Take the case of Sati. This pernicious practice of burning or burying alive the widow along with the body of her deceased husband was justified by some on the ground that it formed an important part of Hindu religious traditions and was an ancient practice hallowed by time. Nonetheless, Parliament passed the Commission of Sati (Prevention Act) 1987 which prohibits and criminalises the practice of Sati and its glorification. The constitutionality of the Act was challenged and was rejected by the Supreme Court. The monstrosity of the fatwa lies in its total lack of compassion for the unfortunate victim. Instead it regards her, a woman, as a wrong-doer who needs to be punished. It is tragic that the hapless, shattered girl, a mother of five, succumbs and accepts the fatwa under psychological coercion.

The fatwa should not provide a pretext for the defamation of Islam. Nor should criticism of the fatwa be mischievously construed as an attack on that enlightened religion, any more than condemnation of Sati could be regarded as an attack on Hinduism. Religion as such has nothing to do with the crucial issue in Imrana’s case which is the horrendous violation of her basic human rights.

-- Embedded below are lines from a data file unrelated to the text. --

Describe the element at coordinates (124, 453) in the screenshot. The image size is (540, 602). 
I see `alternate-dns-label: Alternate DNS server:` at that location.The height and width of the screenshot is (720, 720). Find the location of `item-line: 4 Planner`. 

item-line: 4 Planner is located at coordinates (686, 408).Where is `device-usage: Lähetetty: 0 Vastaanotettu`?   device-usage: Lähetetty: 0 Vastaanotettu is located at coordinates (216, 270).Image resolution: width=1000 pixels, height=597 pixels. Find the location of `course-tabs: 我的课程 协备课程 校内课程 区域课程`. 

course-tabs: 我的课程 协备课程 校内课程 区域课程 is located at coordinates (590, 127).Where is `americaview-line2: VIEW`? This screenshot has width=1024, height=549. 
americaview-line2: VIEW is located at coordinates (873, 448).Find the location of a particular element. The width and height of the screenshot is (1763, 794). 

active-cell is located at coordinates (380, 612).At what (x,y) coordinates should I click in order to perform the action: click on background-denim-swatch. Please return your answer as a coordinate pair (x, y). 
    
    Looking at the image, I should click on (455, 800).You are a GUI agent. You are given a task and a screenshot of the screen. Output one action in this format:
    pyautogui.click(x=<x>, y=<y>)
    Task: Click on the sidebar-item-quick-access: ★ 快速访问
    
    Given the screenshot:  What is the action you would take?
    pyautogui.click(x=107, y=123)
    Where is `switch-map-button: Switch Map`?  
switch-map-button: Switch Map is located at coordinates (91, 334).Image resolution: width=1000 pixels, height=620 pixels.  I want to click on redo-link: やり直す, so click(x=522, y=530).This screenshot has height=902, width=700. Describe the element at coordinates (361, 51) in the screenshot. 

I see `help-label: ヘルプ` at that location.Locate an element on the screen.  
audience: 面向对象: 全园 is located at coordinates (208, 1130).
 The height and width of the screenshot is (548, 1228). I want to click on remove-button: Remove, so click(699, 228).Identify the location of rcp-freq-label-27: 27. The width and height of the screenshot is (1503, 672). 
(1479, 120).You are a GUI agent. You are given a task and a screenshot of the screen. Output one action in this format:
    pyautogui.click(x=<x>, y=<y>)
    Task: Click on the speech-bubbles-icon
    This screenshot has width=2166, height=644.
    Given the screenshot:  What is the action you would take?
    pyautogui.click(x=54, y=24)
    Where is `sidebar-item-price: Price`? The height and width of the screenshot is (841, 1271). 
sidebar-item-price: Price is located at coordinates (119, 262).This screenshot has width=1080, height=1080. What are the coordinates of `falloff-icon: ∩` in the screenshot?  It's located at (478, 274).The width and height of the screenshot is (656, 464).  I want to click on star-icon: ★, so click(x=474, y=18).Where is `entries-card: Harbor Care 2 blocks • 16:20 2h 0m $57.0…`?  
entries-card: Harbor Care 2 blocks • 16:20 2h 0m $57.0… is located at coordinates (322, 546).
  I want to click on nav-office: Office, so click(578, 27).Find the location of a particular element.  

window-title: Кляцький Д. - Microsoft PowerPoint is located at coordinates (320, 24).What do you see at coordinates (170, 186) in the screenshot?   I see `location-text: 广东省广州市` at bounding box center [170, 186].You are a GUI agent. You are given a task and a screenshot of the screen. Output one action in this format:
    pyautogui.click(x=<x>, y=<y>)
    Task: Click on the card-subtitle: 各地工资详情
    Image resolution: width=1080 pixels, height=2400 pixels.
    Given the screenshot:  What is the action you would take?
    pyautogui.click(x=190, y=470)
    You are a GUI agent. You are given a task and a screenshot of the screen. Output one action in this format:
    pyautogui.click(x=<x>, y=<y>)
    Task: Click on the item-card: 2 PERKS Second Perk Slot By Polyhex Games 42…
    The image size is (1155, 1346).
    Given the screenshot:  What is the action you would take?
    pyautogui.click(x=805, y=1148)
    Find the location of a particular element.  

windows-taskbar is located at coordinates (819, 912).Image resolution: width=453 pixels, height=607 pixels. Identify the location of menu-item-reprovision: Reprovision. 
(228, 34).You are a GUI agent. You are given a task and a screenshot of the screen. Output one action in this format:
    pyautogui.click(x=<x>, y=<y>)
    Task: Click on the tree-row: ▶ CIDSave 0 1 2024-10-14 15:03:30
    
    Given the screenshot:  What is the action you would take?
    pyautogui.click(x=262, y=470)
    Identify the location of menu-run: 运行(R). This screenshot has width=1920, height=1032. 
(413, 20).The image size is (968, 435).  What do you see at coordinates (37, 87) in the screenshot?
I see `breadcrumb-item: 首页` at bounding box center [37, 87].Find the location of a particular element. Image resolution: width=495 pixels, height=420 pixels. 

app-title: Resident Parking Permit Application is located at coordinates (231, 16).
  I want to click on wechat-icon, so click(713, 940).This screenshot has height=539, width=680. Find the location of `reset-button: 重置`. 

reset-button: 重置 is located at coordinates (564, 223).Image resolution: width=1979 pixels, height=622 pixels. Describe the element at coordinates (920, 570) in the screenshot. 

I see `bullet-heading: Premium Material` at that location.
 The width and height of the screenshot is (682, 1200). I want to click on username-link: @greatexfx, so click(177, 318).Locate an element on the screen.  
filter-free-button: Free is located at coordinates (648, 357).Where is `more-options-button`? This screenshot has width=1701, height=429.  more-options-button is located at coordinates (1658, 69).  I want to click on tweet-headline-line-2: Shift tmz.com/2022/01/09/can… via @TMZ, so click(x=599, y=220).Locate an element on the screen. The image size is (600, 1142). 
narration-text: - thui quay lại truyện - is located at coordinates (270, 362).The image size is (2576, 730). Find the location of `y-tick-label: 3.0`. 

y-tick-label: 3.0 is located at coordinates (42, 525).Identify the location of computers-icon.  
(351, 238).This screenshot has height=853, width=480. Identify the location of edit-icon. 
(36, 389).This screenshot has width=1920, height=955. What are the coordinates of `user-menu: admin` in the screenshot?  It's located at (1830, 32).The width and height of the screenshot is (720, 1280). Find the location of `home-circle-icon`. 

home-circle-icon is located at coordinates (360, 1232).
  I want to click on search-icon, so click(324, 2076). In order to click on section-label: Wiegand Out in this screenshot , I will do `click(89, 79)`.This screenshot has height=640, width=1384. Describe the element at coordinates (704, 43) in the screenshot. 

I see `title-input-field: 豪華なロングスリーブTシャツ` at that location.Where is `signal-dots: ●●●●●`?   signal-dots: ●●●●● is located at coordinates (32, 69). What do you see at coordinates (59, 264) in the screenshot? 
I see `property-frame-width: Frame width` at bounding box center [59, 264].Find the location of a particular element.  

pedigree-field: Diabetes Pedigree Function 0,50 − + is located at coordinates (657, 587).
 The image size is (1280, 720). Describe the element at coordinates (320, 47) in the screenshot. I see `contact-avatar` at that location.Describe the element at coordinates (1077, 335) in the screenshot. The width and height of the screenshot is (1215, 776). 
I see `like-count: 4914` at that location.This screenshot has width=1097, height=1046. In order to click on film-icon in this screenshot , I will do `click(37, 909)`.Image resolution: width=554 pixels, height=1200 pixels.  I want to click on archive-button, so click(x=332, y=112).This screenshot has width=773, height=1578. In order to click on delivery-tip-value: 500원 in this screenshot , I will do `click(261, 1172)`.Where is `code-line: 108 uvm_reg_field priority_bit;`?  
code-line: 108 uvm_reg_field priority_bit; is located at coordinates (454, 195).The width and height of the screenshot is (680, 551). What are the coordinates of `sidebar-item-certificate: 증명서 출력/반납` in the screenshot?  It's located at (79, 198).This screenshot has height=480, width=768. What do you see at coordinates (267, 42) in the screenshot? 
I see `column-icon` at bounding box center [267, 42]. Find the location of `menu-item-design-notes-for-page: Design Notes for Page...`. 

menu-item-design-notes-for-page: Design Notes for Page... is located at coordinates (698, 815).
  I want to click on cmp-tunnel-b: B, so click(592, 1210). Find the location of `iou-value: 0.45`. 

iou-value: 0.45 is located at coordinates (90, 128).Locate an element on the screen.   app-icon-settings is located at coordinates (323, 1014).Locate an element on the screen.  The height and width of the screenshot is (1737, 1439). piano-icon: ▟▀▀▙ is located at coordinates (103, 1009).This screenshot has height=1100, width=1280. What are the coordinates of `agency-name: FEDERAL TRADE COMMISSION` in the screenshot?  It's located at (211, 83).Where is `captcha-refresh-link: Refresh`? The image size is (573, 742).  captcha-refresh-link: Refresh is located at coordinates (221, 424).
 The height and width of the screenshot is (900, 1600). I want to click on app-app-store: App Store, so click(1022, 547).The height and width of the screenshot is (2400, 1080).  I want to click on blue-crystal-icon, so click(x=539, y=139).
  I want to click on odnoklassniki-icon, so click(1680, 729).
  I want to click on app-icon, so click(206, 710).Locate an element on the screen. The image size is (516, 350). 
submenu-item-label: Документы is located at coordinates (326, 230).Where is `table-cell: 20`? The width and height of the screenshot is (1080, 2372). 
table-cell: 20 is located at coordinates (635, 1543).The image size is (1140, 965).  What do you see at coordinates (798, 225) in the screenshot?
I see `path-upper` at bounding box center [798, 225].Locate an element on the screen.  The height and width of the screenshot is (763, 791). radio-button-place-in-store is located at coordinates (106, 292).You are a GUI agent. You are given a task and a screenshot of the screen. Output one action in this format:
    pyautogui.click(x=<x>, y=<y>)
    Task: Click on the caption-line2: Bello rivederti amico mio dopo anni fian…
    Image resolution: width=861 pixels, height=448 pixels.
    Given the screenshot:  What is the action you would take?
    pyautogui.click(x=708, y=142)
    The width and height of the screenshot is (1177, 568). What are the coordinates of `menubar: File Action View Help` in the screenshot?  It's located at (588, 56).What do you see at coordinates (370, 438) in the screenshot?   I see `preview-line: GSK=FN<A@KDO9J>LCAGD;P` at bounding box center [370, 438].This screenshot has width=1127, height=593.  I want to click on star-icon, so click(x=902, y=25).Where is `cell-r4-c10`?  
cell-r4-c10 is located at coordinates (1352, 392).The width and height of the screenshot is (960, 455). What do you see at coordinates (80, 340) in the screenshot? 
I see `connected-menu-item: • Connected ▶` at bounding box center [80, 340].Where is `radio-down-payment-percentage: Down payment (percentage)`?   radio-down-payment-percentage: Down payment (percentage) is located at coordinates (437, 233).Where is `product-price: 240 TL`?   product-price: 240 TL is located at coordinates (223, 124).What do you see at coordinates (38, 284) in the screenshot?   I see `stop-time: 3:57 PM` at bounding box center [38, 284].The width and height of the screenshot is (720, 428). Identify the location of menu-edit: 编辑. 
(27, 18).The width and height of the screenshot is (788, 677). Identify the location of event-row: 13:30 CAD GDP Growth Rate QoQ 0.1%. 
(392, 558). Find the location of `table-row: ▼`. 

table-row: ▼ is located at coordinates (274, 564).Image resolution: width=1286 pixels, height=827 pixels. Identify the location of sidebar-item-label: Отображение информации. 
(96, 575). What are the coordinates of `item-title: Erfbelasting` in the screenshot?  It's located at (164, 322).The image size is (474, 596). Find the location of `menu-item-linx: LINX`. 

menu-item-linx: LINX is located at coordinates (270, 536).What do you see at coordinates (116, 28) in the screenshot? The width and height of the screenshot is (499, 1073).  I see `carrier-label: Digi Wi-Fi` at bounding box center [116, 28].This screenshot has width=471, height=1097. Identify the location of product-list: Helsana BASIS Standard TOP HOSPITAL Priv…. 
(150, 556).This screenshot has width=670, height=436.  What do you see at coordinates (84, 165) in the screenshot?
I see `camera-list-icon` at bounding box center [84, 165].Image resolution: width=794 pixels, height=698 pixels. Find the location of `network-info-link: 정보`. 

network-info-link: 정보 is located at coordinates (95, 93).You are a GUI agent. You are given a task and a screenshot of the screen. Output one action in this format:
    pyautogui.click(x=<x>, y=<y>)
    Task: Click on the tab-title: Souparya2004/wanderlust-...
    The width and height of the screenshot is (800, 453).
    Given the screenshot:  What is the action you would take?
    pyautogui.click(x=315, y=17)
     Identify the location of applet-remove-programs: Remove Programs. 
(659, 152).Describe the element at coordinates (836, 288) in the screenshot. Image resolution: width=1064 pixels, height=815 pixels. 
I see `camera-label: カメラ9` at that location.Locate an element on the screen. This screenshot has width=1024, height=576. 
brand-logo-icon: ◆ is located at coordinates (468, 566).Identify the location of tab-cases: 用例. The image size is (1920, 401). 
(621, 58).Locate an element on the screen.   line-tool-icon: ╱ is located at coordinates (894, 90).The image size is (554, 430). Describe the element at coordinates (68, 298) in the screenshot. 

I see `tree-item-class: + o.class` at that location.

The bottom line is that in our secular democratic republic the Constitution is the supreme law of the land and must prevail. It cannot be overridden by fatwas which defile and deface the Constitution. The rejection of the fatwa by the All India Women Personal Law Board and some eminent Muslims is welcome. The CPM deserves to be congratulated for the clear cut stand adopted by it on this issue and its rejection of the fatwa. On the other hand, the deafening silence of Congress President Sonia Gandhi is intriguing, as is the guarded support to the fatwa by Chief Minister Mulayam Singh Yadav. Is it so difficult to consider an issue which is fraught with serious human rights concerns objectively on merits without being influenced by political or electoral considerations?